> [Working data]:
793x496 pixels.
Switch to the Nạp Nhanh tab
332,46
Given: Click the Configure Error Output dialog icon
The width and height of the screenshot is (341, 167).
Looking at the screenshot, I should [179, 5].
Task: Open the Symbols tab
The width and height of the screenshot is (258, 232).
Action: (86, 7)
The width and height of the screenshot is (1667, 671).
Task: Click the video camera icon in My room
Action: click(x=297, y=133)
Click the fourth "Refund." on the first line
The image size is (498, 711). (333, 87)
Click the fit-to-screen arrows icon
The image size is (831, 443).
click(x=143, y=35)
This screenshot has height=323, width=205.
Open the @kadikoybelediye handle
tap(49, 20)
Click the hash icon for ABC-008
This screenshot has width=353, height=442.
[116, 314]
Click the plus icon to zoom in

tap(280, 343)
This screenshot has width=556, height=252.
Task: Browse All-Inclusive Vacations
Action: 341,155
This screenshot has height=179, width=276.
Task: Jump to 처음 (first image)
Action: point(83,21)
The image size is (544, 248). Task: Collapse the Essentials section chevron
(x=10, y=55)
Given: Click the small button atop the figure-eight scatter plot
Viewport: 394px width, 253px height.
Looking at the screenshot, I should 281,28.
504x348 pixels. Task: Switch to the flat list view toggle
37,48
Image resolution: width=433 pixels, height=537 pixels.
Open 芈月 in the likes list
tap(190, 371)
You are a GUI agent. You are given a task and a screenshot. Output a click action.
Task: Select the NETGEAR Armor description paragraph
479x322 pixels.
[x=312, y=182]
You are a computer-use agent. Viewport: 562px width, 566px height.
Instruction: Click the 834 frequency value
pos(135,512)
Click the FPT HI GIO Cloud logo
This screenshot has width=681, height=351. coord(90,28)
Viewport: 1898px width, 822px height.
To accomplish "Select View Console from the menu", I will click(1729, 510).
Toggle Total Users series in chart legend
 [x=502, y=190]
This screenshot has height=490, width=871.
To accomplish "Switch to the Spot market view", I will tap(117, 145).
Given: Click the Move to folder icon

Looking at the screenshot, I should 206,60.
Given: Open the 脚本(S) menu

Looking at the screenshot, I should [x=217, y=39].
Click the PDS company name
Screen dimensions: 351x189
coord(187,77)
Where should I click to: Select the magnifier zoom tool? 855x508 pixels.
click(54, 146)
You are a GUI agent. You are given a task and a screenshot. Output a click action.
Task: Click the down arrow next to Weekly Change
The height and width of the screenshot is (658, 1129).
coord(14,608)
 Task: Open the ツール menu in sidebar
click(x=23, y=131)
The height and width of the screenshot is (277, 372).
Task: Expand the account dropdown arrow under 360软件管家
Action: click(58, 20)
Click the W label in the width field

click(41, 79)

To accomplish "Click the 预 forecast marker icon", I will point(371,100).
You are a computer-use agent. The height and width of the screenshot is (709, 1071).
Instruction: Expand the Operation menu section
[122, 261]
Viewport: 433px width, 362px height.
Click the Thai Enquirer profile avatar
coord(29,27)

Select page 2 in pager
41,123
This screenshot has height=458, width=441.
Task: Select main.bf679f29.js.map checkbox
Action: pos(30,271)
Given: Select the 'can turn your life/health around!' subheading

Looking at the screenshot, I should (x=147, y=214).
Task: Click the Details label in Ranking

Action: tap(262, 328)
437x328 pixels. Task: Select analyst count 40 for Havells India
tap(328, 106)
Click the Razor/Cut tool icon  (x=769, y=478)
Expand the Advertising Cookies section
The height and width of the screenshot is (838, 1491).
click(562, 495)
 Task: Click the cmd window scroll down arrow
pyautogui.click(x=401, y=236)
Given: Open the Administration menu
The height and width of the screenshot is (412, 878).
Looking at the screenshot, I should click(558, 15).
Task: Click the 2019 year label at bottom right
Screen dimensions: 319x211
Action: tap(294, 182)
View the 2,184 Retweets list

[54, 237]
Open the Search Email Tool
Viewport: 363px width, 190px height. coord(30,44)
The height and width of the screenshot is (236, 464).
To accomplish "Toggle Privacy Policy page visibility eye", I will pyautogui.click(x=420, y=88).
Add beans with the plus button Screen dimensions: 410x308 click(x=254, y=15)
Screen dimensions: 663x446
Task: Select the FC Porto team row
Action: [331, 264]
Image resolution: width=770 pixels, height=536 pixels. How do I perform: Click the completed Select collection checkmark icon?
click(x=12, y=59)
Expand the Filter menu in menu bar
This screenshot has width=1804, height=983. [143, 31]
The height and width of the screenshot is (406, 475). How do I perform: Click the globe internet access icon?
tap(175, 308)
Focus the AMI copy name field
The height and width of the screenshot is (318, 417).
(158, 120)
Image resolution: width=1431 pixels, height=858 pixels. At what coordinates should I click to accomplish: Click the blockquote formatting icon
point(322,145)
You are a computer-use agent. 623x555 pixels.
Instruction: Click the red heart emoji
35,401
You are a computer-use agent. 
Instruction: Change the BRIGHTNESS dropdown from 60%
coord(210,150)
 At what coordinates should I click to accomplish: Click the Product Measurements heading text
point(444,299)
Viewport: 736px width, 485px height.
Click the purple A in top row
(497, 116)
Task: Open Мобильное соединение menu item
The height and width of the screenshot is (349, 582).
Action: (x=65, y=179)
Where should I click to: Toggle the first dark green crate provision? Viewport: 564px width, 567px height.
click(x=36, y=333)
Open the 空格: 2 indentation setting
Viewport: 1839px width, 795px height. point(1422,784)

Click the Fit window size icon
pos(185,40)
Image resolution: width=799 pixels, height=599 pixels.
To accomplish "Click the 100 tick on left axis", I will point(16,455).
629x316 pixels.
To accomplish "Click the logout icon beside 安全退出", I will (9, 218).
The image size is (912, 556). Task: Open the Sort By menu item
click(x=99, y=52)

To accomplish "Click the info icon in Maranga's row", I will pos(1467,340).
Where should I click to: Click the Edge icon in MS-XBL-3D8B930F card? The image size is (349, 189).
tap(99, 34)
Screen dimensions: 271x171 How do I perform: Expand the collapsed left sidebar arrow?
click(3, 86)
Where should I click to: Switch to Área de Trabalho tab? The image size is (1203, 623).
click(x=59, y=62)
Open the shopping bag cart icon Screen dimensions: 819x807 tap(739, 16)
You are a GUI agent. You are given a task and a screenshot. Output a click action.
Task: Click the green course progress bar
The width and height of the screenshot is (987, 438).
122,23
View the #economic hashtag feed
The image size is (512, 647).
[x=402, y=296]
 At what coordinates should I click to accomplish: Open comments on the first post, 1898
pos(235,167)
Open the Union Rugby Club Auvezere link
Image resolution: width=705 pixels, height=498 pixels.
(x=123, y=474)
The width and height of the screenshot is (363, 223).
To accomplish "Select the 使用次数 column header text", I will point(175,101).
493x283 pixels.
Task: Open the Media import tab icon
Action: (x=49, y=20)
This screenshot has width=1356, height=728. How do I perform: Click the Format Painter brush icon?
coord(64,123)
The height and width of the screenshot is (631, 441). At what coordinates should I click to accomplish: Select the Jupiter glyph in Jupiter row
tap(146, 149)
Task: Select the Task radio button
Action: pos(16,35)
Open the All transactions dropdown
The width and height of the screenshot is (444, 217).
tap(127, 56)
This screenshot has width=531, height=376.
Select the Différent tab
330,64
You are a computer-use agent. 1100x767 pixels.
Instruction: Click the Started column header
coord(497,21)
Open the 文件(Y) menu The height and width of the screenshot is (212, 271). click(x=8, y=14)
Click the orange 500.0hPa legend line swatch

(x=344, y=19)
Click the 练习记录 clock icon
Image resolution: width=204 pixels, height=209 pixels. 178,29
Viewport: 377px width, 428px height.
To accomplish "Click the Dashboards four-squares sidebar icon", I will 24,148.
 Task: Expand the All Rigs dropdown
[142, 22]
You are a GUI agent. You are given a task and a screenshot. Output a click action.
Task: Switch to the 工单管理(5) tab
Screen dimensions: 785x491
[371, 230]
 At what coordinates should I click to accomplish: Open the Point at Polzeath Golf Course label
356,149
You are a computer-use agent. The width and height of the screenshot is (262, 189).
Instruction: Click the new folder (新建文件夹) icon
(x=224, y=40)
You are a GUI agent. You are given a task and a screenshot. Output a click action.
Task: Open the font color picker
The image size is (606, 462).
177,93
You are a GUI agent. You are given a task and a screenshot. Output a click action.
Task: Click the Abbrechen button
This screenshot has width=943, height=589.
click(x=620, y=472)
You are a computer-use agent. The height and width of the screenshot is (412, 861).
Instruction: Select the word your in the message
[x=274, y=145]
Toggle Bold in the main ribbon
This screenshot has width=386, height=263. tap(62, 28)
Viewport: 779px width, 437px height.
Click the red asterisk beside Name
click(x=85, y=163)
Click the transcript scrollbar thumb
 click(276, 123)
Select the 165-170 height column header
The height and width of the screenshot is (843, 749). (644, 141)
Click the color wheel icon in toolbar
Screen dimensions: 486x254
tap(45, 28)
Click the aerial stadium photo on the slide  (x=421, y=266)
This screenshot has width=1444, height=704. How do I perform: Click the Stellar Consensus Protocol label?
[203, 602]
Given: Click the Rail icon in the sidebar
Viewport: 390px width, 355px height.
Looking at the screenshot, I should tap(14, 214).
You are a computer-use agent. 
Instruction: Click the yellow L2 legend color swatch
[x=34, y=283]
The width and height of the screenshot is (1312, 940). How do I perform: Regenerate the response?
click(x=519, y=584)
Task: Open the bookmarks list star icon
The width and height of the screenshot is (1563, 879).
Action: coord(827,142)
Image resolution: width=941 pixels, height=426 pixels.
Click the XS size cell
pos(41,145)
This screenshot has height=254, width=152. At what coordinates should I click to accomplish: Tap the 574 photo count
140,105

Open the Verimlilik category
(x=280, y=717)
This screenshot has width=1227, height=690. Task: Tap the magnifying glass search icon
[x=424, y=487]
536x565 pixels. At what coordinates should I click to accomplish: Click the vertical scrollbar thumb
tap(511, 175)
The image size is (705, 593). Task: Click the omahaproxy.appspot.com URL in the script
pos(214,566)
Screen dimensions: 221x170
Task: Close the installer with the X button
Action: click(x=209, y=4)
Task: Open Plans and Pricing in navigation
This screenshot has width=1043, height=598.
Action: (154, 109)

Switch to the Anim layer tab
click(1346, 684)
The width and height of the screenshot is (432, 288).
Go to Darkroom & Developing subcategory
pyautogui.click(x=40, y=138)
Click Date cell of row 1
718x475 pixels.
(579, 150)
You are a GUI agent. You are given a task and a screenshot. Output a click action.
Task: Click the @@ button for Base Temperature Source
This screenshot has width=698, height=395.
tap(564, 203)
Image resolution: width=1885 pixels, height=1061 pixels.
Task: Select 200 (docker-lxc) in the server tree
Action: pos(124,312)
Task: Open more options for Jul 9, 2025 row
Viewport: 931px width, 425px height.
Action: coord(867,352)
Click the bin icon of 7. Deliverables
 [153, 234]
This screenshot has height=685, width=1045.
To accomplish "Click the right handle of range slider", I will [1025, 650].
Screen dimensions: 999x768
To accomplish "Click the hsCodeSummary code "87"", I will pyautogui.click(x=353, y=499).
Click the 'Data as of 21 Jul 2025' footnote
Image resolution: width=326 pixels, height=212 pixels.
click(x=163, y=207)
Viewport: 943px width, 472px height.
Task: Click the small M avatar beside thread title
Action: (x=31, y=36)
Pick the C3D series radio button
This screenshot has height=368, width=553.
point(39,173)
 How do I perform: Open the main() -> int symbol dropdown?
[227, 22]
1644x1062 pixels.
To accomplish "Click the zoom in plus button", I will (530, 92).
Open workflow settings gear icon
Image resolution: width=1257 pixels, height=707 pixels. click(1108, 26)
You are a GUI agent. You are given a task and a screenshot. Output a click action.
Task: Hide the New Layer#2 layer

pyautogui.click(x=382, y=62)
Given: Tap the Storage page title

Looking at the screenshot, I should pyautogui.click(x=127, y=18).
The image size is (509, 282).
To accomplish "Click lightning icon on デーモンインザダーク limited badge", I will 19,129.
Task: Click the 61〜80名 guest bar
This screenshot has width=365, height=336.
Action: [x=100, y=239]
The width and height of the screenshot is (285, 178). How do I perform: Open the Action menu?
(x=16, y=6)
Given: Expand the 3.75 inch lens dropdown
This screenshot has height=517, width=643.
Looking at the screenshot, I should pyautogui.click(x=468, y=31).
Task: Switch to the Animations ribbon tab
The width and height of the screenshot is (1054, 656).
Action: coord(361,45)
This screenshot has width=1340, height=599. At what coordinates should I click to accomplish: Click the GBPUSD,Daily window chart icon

> [Try it]: Reproduce exactly the stretch of lines that starts at the one containing "This screenshot has width=365, height=336." and ends with the final line of the data, including both ends and nothing more.

> [Answer to this exercise]:
This screenshot has width=365, height=336.
Action: [x=100, y=239]
The width and height of the screenshot is (285, 178). How do I perform: Open the Action menu?
(x=16, y=6)
Given: Expand the 3.75 inch lens dropdown
This screenshot has height=517, width=643.
Looking at the screenshot, I should pyautogui.click(x=468, y=31).
Task: Switch to the Animations ribbon tab
The width and height of the screenshot is (1054, 656).
Action: coord(361,45)
This screenshot has width=1340, height=599. At what coordinates should I click to accomplish: Click the GBPUSD,Daily window chart icon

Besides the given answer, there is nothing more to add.